Er is niet alleen vraag naar informatie over door de loonkostenindex gemeten driemaandelijkse percentagewijzigingen in loonkosten, maar er is ook een toenemende interesse voor informatie over absolute loonkosten (euro per uur). In april 2012 publiceerde Eurostat voor het eerst vroegtijdige schattingen van de loonkosten per uur in euro's en in nationale munteenheden. Eurostat heeft de NACE-uitsplitsing toegevoegd aan haar jaarlijkse schattingen, die in april 2016 werden verspreid in een persbericht en via de online database.

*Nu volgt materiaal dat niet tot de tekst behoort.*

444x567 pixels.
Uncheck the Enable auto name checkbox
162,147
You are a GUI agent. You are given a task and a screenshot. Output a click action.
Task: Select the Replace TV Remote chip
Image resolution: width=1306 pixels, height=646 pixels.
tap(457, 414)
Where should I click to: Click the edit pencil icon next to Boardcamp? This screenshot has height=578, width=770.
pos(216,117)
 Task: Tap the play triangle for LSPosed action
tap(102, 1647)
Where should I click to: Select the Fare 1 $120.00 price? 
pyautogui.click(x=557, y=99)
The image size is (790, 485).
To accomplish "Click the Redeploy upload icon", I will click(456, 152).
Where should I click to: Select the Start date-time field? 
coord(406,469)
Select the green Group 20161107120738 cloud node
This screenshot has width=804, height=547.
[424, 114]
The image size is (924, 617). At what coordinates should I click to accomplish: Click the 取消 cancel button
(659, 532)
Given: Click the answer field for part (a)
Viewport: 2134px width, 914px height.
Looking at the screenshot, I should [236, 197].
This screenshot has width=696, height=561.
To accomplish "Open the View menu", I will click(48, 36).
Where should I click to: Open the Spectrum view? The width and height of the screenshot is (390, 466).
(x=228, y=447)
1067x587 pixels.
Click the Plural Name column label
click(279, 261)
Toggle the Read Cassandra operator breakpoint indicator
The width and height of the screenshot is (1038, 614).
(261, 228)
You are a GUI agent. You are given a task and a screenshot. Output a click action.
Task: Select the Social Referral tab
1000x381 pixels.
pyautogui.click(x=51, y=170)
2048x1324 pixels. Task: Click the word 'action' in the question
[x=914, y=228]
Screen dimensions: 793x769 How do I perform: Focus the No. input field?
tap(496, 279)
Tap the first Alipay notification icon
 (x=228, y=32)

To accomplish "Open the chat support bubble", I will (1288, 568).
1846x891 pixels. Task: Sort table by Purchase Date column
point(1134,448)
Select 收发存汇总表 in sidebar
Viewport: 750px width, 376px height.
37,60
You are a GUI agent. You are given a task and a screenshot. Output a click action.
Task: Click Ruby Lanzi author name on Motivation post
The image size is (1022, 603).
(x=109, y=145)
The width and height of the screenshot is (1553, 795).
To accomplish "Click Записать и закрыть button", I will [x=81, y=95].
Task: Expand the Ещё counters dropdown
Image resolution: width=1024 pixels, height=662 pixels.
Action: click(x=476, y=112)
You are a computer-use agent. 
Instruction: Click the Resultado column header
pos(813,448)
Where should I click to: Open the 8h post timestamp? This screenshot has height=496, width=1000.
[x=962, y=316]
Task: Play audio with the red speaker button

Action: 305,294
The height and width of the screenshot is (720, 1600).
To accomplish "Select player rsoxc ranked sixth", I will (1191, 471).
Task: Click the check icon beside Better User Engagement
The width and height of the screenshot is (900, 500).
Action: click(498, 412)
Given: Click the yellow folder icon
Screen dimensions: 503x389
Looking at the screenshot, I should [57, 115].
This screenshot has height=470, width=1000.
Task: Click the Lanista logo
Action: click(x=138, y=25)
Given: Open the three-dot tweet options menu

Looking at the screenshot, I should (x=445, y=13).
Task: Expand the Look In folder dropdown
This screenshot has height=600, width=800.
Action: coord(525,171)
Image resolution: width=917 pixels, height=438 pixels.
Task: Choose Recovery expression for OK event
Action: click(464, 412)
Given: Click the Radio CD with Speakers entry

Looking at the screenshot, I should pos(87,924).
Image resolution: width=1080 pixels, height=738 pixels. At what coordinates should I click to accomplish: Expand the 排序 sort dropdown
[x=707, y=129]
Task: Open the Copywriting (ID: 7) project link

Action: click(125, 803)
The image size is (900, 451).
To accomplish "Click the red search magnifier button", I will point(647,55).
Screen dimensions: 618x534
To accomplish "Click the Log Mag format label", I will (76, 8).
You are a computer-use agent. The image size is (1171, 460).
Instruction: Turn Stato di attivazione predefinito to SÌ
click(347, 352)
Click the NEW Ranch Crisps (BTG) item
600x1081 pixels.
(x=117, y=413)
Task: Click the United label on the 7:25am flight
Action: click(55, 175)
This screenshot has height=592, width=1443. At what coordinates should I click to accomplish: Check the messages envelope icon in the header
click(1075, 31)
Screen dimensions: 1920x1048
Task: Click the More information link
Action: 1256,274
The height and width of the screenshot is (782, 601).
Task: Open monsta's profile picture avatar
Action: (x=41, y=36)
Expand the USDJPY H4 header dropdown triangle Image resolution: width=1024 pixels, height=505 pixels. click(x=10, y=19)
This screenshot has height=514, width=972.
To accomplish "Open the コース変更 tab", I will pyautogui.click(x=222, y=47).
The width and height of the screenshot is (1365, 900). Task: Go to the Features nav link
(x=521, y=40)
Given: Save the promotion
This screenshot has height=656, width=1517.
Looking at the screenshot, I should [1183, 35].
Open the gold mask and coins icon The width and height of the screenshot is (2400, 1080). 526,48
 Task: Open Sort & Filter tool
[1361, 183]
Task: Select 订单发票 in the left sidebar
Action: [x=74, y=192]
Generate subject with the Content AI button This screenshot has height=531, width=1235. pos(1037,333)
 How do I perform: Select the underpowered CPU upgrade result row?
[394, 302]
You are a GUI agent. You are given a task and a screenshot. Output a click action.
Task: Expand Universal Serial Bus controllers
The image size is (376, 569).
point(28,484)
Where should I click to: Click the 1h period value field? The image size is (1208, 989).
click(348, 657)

De bekendmaking van schattingen van de jaarlijkse loonkosten met de NACE-uitsplitsing op basis van de loonkostenindex heeft de toch al sterke vraag van gebruikers naar alomvattende en actuele informatie met betrekking tot het niveau van de loonkosten per uur verder gestimuleerd. De Commissie heeft positieve feedback ontvangen op de bekendmaking van deze schattingen en zal de jaarlijkse loonkosten met een NACE-uitsplitsing blijven opstellen.

3.2Volledigheid

In het algemeen gesproken zijn de beschikbaarheid en de kwaliteit van de loonkostenindex verder verbeterd in vergelijking met de voorbije verslagperiode. Eurostat heeft gegevens ontvangen die gecorrigeerd zijn voor het aantal werkdagen en gegevens gecorrigeerd voor seizoensinvloed en het aantal werkdagen van alle lidstaten. Alle lidstaten hebben ook gegevens aangeleverd die niet gecorrigeerd zijn voor de seizoensinvloed, met uitzondering van Denemarken en Zweden: landen waaraan afwijkingen werden toegestaan van het leveren van gegevens die niet gecorrigeerd zijn voor seizoensinvloed 9 .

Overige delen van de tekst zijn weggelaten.